Here's what actually happened to us: Lattice's peer feedback anonymity created a trust problem. People couldn't figure out who said what, and the calibration sessions exposed way too much subjectivity in real-time. Your demand gen manager probably saw their rating go from "exceeds" to "meets" with no real explanation, just a blob of feedback they couldn't act on.

The Notion template worked because it was YOUR system — opaque, sure, but predictable. Lattice felt like a black box but pretended to be objective.

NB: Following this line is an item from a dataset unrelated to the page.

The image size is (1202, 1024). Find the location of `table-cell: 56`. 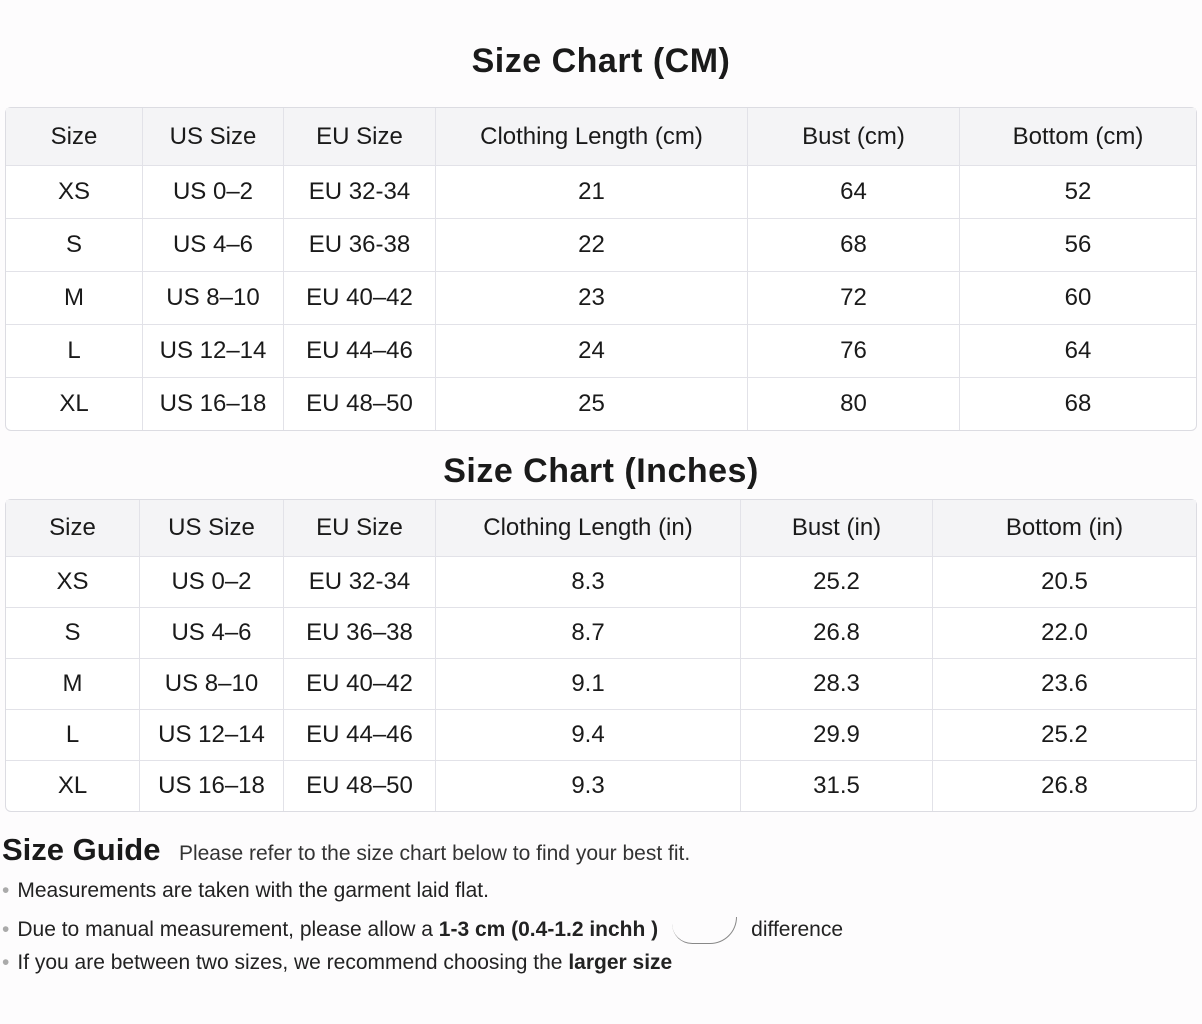

table-cell: 56 is located at coordinates (1078, 246).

What'd you hear directly from the people who left? And are you still on Lattice or did you bail? Because if you're considering alternatives, we switched to 15Five and it was way lighter — less calibration theater, more actual 1:1 conversation. Cost less too.

Mar 23

We ditched Lattice after 4 months at our 50-person company. The calibration sessions turned into theater—nobody wanted to say anything real. Switched to 15Five, kept it simple: quarterly check-ins, no peer feedback, manager-only calibration. Retention stabilized. Honestly? Your Notion template probably worked because it didn't feel like surveillance.

Mar 23

Yeah, we did the same thing at my last gig — $3.2M ARR, 52 people. Lattice cost us two senior devs in month two. The issue wasn't Lattice itself, it was that our Notion template actually *reduced* manager burden (nobody had to write essays), but Lattice forced structure that made reviews take 3x longer. What's your manager adoption looking like? Ours basically ghosted the platform by week 3.

Mar 23

We ditched Lattice after 4 months at my last role. Switched to 15Five—cheaper, way less process overhead, actually felt human. Retention bounced back.